Reste que la Centrafrique est maintenant seule face à elle-même, avec des enjeux colossaux pesant sur les épaules de son président de la république. Déliquescence de l’État, effondrement de la croissance, heurts inter-religieux, les dossiers ne manquent pas. Il va falloir, en premier lieu, « reconquérir » l’ensemble du territoire. Certes, les mines de diamant, l’une des ressources notables de la Centrafrique, sont sécurisées notamment par la Minusca, mais il n’en demeure pas moins que l’administration est peu, voire totalement absente en dehors de Bangui. Or le financement de l’État repose, en principe, sur l’impôt sur le revenu des particuliers comme des entreprises. C’est donc un impératif, pour le nouveau pouvoir, de réparer ce système.

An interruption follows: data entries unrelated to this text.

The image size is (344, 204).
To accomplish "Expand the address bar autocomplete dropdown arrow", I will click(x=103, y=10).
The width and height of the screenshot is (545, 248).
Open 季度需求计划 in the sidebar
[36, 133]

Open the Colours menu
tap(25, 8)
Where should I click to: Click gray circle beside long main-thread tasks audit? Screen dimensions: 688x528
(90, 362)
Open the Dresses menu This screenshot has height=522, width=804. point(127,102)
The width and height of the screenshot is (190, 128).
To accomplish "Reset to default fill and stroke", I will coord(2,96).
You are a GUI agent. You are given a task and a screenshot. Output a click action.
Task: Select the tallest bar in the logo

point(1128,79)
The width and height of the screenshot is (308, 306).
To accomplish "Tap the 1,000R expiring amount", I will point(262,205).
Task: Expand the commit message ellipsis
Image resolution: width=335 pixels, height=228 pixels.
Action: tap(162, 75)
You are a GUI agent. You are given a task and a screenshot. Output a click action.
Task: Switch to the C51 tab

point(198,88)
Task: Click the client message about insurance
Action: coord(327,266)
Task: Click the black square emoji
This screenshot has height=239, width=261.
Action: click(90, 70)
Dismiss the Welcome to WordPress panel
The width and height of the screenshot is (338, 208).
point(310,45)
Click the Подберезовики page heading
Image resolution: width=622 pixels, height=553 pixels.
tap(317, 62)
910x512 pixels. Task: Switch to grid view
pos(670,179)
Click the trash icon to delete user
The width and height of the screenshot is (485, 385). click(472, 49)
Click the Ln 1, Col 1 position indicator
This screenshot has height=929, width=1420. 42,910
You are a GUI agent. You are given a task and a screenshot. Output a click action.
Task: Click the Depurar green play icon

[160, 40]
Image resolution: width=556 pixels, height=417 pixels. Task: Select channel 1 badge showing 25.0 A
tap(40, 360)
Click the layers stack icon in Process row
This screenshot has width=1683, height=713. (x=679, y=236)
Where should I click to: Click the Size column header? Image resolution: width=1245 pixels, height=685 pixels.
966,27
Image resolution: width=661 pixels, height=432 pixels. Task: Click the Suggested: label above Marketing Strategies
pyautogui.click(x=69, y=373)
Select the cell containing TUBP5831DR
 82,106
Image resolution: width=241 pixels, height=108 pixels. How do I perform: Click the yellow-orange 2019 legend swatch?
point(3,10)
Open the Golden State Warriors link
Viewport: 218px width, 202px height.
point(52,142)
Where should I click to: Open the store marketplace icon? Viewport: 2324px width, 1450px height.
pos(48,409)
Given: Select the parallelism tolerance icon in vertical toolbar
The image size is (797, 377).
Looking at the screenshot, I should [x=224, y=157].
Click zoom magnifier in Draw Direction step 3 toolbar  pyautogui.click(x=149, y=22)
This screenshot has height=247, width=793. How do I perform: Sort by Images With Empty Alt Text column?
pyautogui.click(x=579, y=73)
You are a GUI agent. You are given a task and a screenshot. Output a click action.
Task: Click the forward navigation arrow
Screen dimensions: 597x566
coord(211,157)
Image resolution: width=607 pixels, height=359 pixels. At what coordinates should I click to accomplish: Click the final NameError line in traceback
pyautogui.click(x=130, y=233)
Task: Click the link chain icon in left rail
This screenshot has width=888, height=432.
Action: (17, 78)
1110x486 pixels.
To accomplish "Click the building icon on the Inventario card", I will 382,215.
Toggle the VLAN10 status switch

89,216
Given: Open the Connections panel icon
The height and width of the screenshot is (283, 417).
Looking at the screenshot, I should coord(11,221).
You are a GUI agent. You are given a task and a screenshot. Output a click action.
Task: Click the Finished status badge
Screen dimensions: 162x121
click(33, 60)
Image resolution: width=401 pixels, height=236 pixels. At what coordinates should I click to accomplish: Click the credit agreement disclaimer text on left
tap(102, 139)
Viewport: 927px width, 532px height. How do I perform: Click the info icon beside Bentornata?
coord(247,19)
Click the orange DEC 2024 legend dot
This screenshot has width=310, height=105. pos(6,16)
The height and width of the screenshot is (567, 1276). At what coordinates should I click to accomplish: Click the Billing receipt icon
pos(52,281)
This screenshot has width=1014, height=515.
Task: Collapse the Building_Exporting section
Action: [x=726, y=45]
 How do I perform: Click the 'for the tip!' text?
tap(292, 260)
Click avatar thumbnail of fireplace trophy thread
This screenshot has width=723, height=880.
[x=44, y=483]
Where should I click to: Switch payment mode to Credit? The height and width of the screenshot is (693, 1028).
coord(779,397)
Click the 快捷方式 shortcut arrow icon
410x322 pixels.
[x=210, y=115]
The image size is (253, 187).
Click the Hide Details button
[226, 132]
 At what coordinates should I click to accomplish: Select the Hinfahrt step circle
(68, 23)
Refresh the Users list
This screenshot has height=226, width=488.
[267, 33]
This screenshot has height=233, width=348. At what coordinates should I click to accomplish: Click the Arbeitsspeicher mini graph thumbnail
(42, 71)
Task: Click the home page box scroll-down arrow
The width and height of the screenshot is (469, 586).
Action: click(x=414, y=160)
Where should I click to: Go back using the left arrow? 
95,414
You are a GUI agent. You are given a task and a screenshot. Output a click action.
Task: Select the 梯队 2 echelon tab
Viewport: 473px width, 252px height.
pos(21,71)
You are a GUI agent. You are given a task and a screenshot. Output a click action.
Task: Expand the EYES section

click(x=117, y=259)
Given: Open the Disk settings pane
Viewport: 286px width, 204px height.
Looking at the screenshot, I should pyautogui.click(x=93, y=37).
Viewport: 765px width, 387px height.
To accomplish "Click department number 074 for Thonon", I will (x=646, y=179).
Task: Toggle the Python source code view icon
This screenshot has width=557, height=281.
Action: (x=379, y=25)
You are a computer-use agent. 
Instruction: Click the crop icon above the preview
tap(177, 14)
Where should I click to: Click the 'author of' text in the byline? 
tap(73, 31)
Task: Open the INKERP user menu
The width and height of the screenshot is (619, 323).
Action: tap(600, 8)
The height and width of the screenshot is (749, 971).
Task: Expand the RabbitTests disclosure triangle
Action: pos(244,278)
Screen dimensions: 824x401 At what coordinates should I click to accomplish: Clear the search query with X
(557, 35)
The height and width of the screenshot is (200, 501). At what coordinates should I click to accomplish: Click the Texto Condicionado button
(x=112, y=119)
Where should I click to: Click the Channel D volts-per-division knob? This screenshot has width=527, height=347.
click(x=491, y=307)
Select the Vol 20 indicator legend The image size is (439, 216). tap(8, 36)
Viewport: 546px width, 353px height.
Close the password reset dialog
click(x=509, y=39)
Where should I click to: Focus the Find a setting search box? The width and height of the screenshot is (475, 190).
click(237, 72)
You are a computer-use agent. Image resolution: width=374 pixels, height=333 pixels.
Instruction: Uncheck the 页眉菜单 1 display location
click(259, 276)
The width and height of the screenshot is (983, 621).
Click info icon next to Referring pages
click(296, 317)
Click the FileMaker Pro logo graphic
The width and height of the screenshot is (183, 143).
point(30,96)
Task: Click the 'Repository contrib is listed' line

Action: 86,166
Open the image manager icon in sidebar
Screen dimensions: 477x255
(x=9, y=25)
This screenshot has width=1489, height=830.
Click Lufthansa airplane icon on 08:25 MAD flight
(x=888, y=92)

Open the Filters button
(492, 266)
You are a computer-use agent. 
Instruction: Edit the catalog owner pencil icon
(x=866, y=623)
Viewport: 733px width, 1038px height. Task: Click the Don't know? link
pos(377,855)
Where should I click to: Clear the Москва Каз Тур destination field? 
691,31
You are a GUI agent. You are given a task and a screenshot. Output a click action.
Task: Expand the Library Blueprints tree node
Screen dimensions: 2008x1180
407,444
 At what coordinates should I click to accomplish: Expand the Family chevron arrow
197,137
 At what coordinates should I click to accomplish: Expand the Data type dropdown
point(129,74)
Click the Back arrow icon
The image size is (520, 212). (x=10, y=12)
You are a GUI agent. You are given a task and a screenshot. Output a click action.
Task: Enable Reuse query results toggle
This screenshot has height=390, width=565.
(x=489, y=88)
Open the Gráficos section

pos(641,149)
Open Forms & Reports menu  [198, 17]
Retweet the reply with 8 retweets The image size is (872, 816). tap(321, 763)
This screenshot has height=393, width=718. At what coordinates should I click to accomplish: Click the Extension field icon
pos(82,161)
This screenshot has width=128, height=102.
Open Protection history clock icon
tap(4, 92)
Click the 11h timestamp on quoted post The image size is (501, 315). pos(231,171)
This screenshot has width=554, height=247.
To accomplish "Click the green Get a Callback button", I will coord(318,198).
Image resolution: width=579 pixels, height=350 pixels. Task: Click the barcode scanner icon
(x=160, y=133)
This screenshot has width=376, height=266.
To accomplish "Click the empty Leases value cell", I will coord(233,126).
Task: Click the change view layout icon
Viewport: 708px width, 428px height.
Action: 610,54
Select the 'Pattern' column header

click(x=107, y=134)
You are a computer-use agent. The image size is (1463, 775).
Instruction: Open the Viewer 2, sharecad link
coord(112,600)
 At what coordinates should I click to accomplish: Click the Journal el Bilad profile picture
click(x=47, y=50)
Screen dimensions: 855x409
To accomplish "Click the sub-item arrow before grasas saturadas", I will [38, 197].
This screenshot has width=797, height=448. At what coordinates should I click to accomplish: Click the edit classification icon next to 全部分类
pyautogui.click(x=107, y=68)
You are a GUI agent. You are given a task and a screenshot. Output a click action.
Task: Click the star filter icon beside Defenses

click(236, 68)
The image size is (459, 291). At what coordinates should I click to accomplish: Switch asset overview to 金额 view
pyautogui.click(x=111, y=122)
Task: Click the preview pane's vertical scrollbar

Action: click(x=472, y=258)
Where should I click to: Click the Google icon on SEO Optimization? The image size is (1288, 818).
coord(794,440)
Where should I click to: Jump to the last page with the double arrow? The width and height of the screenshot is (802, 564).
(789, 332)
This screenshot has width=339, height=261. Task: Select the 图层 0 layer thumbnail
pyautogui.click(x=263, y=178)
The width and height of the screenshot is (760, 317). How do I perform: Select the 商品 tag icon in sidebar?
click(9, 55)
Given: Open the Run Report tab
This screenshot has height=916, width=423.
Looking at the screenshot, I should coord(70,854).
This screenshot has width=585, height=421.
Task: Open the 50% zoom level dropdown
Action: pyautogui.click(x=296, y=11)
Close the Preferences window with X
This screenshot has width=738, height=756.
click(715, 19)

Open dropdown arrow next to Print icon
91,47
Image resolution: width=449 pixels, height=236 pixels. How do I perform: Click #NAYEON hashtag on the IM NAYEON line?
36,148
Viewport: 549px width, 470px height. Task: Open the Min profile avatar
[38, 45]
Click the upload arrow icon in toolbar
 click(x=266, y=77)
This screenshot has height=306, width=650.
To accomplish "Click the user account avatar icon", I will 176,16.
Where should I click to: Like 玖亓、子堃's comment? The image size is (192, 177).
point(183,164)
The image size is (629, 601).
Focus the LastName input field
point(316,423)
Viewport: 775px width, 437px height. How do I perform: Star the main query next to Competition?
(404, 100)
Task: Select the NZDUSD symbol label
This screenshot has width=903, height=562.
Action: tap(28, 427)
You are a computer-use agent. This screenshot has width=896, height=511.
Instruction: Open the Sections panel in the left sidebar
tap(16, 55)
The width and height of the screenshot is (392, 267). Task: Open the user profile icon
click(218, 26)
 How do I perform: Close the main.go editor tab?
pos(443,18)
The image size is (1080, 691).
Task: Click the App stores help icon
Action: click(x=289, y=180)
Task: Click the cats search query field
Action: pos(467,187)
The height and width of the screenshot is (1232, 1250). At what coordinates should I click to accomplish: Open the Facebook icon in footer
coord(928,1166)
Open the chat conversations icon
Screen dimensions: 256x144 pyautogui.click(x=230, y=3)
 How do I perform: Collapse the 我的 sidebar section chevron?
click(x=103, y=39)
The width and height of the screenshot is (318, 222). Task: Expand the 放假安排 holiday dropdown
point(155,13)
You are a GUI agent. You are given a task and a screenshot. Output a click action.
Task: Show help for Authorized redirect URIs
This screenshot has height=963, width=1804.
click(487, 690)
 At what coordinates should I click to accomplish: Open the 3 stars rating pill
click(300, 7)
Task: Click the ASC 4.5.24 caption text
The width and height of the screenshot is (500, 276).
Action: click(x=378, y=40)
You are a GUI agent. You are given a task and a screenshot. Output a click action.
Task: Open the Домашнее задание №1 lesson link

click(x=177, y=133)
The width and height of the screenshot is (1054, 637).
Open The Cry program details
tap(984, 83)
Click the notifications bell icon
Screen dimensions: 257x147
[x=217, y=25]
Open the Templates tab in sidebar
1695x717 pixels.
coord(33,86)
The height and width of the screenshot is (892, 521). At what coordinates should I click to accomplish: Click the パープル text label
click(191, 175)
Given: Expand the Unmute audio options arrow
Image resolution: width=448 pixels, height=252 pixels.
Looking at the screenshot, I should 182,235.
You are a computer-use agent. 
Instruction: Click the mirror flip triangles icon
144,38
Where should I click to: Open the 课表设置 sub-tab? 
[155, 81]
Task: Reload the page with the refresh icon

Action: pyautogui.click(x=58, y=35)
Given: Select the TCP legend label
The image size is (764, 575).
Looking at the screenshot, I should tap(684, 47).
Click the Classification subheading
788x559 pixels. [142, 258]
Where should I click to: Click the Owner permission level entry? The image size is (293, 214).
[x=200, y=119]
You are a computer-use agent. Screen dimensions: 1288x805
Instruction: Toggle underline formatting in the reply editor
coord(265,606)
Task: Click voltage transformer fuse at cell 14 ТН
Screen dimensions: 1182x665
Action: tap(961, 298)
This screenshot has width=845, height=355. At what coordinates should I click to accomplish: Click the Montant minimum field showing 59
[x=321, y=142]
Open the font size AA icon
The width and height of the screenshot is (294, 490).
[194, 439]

Pas si simple. À l’ouest, il faut arrêter et désarmer les milices anti-balaka qui, transformées en bandits de grand chemin, rançonnent et pillent les populations locales, provoquant des déplacements massifs lesquels font peser une menace de famine sur la région, les champs ne pouvant plus être cultivés et les réserves ayant aujourd’hui totalement disparu. 255 000 personnes sont réfugiées au Cameroun voisin, dans des camps gérés par le Haut-commissariat des Nations unies pour les réfugiés (UNHCR), répartis tout le long de la frontière. Au nord et au nord-est, ce sont des poches résiduelles composées de soldats de l’ex-Séléka qui ont mis en place une « administration » locale : l’impôt est payé, mais il ne tombe pas dans la poche de l’État ! Résultat : près de 450 000 personnes déplacées, qui vivent ou plutôt survivent dans des conditions misérables. Au sud-est, l’Armée de résistance du Seigneur (LRA), groupe rebelle d’origine ougandaise pourchassé par les forces internationales, s’est sanctuarisée dans les forêts, prélevant lui aussi sa dîme dans les villages. À circonscrire d’urgence.

Alors oui, le président de la république a été légitimement élu, mais il est encore bien faible et rien ne pourra se faire sans un sursaut patriotique, disons le mot, de la population, bandes armées comprises. Et, malheureusement, rien ne se fera non plus sans l’aide – la plus provisoire possible – de la communauté internationale.